Девушка повернула голову в сторону незваного гостя. Пустой взгляд, в котором не то, что тень эмоций, даже искра жизни не отражалась. Грустная. Отчаявшаяся. Утопившая надежду на дне стакана с виски. Она не играла в жизнь, всего лишь существовала, хоть и не признавала чужих правил и грубо нарушала установленные законы. Амелия молчала, глядя, как визитер развязывает тугой галстук на своей шее. Ее клеймо, черное пятно в жизни, которое не стереть ластиком и не вывести отбеливателем. И даже если вырезать вместе с куском кожи, останется уродливый шрам, рубец, который не зарастить скобами от степлера и не стянуть шелковыми нитками, чтобы не разорвать неровные концы. Спустила ноги с подоконника и, подцепив пальцами бутылку, приложилась губами к стеклянному горлу. Теперь девушка была изрядно пьяна и ее чувственные губы кривились в насмешливой ухмылке.
- Пришел?
...
Он был сукубом, что полностью истощал свою жертву, не только на энергетическом уровне. Вампиром, что пил кровь, но не убивал, мучая ощущениями неминуемой смерти, сперва накрывающей своим длинным пологом медленно остывающие конечности. Занимался жертвоприношением своему внутреннему Богу.

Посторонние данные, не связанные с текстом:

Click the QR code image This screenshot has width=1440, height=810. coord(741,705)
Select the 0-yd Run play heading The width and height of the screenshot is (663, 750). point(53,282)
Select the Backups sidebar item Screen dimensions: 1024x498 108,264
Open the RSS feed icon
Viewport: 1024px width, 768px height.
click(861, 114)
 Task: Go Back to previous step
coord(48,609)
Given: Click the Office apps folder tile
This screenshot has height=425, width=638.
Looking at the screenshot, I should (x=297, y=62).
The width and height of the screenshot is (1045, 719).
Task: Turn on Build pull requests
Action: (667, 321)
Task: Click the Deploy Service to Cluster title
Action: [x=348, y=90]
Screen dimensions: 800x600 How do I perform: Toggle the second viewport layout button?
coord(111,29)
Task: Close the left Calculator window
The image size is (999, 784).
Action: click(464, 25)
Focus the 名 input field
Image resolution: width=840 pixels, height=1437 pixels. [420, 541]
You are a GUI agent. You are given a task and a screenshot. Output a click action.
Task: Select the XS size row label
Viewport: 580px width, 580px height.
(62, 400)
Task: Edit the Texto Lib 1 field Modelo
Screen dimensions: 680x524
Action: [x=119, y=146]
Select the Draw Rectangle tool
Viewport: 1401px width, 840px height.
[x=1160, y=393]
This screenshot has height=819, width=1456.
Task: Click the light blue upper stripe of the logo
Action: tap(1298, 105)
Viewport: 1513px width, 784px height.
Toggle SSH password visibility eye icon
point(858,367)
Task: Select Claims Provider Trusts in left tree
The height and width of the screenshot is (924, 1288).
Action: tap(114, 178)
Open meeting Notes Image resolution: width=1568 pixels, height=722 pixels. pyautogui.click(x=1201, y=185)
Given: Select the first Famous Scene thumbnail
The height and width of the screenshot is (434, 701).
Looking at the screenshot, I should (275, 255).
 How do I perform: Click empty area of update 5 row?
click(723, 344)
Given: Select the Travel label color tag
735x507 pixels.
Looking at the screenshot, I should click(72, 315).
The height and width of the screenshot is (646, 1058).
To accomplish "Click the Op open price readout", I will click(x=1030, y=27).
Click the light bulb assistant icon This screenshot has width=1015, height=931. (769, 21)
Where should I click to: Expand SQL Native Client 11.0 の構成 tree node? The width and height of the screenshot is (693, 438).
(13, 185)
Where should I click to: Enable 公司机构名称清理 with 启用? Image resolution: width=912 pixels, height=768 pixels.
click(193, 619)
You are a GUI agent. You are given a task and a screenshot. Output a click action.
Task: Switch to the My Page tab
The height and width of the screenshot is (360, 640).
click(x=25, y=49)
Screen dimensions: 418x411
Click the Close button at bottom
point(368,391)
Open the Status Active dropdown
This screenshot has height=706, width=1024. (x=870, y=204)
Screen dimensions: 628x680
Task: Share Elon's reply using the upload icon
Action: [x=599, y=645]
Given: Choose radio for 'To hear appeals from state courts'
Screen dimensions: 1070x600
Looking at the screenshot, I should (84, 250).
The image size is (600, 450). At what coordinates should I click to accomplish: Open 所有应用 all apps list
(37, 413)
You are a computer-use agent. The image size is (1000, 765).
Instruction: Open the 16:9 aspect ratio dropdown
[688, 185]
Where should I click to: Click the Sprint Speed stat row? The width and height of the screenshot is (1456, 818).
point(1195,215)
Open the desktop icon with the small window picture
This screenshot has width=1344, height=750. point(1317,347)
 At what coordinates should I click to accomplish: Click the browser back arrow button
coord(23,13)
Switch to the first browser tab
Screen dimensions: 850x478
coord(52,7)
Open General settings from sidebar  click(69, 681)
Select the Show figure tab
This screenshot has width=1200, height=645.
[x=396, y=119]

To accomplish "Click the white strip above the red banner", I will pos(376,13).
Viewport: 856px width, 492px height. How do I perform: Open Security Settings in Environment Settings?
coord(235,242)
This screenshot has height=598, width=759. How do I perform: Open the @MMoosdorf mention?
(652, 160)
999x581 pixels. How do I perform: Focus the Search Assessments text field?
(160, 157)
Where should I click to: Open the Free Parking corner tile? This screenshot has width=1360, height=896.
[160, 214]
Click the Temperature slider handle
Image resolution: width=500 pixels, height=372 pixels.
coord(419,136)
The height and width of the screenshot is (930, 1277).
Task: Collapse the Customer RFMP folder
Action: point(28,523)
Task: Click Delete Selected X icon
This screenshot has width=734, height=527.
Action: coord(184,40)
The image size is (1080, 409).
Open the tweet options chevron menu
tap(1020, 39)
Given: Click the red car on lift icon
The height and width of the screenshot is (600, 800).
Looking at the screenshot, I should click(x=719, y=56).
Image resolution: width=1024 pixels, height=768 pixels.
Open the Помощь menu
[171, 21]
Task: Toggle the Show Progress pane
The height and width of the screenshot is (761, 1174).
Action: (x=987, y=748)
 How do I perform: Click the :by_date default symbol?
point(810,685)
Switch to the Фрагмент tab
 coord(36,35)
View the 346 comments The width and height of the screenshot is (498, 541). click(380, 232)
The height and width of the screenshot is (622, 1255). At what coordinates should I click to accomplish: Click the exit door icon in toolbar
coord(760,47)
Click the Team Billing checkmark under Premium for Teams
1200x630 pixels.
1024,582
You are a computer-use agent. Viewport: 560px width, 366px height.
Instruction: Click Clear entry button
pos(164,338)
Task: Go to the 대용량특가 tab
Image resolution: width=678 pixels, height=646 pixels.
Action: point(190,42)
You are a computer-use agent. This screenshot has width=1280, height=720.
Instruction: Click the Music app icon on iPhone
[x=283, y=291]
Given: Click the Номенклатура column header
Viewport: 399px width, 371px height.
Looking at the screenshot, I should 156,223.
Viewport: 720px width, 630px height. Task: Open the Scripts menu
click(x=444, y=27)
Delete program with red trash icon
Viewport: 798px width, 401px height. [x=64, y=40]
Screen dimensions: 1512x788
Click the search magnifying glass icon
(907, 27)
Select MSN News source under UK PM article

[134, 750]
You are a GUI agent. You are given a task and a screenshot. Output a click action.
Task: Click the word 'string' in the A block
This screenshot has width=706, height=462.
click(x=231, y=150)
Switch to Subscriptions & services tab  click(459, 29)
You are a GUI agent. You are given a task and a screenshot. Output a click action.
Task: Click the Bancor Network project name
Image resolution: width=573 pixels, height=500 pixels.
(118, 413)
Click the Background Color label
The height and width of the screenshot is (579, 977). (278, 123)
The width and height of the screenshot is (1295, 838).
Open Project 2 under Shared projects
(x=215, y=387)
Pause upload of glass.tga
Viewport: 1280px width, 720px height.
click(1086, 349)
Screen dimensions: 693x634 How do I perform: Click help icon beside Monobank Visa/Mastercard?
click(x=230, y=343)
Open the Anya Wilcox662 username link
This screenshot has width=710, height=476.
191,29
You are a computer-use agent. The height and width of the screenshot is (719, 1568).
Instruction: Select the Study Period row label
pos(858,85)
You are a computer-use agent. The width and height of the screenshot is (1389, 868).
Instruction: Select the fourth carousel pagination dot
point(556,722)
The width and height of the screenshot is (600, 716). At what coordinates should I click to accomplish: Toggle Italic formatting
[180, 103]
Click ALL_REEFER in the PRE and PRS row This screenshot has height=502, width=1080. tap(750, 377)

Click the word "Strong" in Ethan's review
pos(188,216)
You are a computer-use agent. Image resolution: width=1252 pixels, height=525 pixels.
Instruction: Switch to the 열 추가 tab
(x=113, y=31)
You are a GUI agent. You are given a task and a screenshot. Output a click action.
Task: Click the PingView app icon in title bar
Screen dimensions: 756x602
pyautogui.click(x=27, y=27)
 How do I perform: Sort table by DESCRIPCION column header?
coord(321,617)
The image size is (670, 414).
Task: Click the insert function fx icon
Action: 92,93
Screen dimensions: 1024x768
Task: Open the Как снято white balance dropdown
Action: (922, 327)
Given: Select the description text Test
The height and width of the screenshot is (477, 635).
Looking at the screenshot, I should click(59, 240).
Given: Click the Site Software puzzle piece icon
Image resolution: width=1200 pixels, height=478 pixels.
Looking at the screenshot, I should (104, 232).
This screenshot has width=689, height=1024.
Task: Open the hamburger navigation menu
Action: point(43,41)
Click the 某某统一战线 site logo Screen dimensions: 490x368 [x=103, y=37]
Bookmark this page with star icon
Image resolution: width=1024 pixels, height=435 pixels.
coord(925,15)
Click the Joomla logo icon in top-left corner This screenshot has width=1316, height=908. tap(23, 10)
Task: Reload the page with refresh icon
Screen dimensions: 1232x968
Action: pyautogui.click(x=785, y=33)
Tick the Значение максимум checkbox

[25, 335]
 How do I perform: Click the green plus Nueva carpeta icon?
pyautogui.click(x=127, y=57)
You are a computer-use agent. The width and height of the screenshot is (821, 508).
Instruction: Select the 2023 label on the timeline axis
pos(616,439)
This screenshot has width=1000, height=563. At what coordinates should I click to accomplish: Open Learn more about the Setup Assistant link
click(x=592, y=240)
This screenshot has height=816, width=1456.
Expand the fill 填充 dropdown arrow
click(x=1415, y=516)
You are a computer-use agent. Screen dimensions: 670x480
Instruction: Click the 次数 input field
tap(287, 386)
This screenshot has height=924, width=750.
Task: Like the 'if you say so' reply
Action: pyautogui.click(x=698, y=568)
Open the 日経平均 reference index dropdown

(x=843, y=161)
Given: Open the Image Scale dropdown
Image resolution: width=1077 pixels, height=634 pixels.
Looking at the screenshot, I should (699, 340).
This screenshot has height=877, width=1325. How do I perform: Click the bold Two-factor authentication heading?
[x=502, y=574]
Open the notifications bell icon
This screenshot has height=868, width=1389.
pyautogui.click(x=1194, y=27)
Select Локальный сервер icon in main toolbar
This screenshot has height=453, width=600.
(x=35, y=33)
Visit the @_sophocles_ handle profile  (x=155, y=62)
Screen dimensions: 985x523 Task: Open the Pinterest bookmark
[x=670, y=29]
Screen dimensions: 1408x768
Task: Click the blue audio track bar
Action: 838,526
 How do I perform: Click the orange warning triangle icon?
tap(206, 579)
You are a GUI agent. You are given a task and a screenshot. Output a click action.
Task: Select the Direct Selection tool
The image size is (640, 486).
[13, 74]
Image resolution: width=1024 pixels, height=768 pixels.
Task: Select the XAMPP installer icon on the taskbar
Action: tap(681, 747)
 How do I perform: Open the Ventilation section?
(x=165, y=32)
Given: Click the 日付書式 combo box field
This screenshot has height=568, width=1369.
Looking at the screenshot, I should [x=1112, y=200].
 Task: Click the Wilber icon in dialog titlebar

Его внутрений зверь был ублажен и теперь смиренно перебирал сильными лапами, выпуская острые когти. Черт из табакерки счастливо забрался обратно, пряча испачканные в саже рожки под теплое одеяло и расслаблено вытягивая копытца. А в голове, наконец-то, слышался голос разума. Теперь он доставал из закромов памяти черствые крошки мелькавших перед глазами воспоминаний об их совместном прошлом. И все же он был излишне мягок, внутренне опасаясь нарушить черту дозволенного. Поцелуй - последняя, практическая единственная нежность, что проявилась в этом искушенном доводами рассудка сознании. Сердце все еще бешенно колотилось: четыре звучных удара на один вздох.
В этот момент парень отчетливо ощутил холод, царящий в квартире. Он зыбкими песчинками бился о пылающую кожу, остужая своими ледяными объятиями и возвращая к реальности. Где-то на грани мироощущения произошедшее все еще было нескладной сказкой, что не выдерживала никакой критики под тяжесть асфальтоукладчика, что громил прутья металлической клетки, в которую эти двое себя сознательно заточили.